2. **Calculating the area of a tiny piece:** These two 'stretch' vectors, $\mathbf{r}_u$ and $\mathbf{r}_v$, form a tiny parallelogram on our surface. To find the area of this parallelogram, we use a special math operation called the "cross product"! The length of the vector we get from the cross product, $||\mathbf{r}_u \times \mathbf{r}_v||$, tells us exactly how big that tiny piece of surface area is!
* First, the cross product:
$\mathbf{r}_u \times \mathbf{r}_v = \begin{vmatrix} \mathbf{i} & \mathbf{j} & \mathbf{k} \\ \cos v & \sin v & 0 \\ -u \sin v & u \cos v & 1 \end{vmatrix}$
$= \mathbf{i}(\sin v \cdot 1 - 0 \cdot u \cos v) - \mathbf{j}(\cos v \cdot 1 - 0 \cdot (-u \sin v)) + \mathbf{k}(\cos v \cdot u \cos v - \sin v \cdot (-u \sin v))$
This simplifies to: $\sin v \mathbf{i} - \cos v \mathbf{j} + u(\cos^2 v + \sin^2 v)\mathbf{k} = \sin v \mathbf{i} - \cos v \mathbf{j} + u \mathbf{k}$.
* Now, we find the length (magnitude) of this vector:
$||\mathbf{r}_u \times \mathbf{r}_v|| = \sqrt{(\sin v)^2 + (-\cos v)^2 + (u)^2} = \sqrt{\sin^2 v + \cos^2 v + u^2}$.
Since $\sin^2 v + \cos^2 v = 1$, this simplifies to: $\sqrt{1 + u^2}$.
So, each tiny piece of area is about $\sqrt{1 + u^2}$ times a tiny bit of 'u' and 'v' change.
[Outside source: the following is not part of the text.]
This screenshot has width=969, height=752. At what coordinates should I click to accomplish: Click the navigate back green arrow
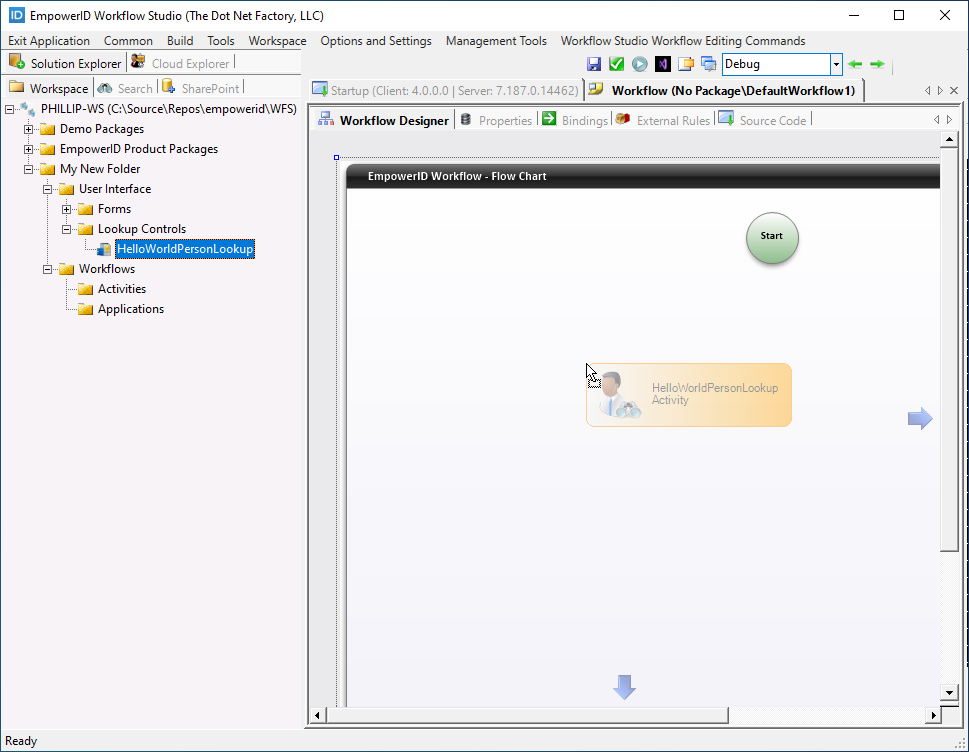[855, 63]
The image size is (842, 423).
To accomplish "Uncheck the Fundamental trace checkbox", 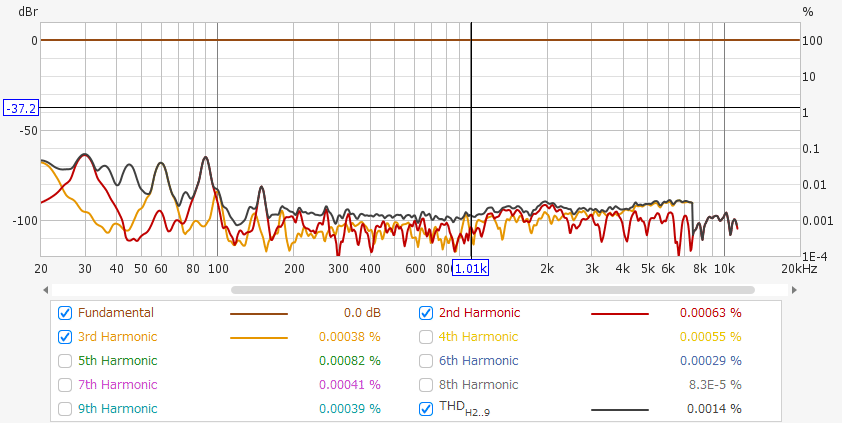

3. **Adding up all the tiny pieces:** To get the total area of the whole spiral ramp, we need to add up all these super tiny areas across the whole range of 'u' (from 0 to 1) and 'v' (from 0 to $\pi$). We do this with a "double integral"! It's like doing a super-duper sum!
* Area $A = \int_{v=0}^{\pi} \int_{u=0}^{1} \sqrt{1 + u^2} \, du \, dv$.

4. **Solving the sum:**
* First, let's solve the inside part, $\int_{u=0}^{1} \sqrt{1 + u^2} \, du$. This is a bit tricky, but there's a special formula for integrals like this (or we can use a clever trick called "trigonometric substitution"). The general solution for $\int \sqrt{1 + u^2} \, du$ is $\frac{1}{2} (u \sqrt{1+u^2} + \ln| \sqrt{1+u^2} + u |)$.
* Now, we evaluate this from $u=0$ to $u=1$:
At $u=1$: $\frac{1}{2} (1 \cdot \sqrt{1^2+1} + \ln(\sqrt{1^2+1} + 1)) = \frac{1}{2} (\sqrt{2} + \ln(\sqrt{2} + 1))$.
At $u=0$: $\frac{1}{2} (0 \cdot \sqrt{0^2+1} + \ln(\sqrt{0^2+1} + 0)) = \frac{1}{2} (0 + \ln(1)) = 0$.
* So the inner integral's result is: $\frac{1}{2} (\sqrt{2} + \ln(\sqrt{2} + 1))$.
* Next, we solve the outside part, $\int_{v=0}^{\pi} \left( \frac{1}{2} (\sqrt{2} + \ln(\sqrt{2} + 1)) \right) \, dv$. Since our result from the inner integral doesn't have 'v' in it, it's just a constant, so we can integrate it directly!
* $A = \left[ v \cdot \frac{1}{2} (\sqrt{2} + \ln(\sqrt{2} + 1)) \right]_{v=0}^{\pi}$
* This just gives us $\pi \cdot \frac{1}{2} (\sqrt{2} + \ln(\sqrt{2} + 1)) - 0 \cdot \frac{1}{2} (\sqrt{2} + \ln(\sqrt{2} + 1))$.

So, the total area of this super cool spiral ramp is $\frac{\pi}{2} (\sqrt{2} + \ln(\sqrt{2} + 1))$! How neat is that?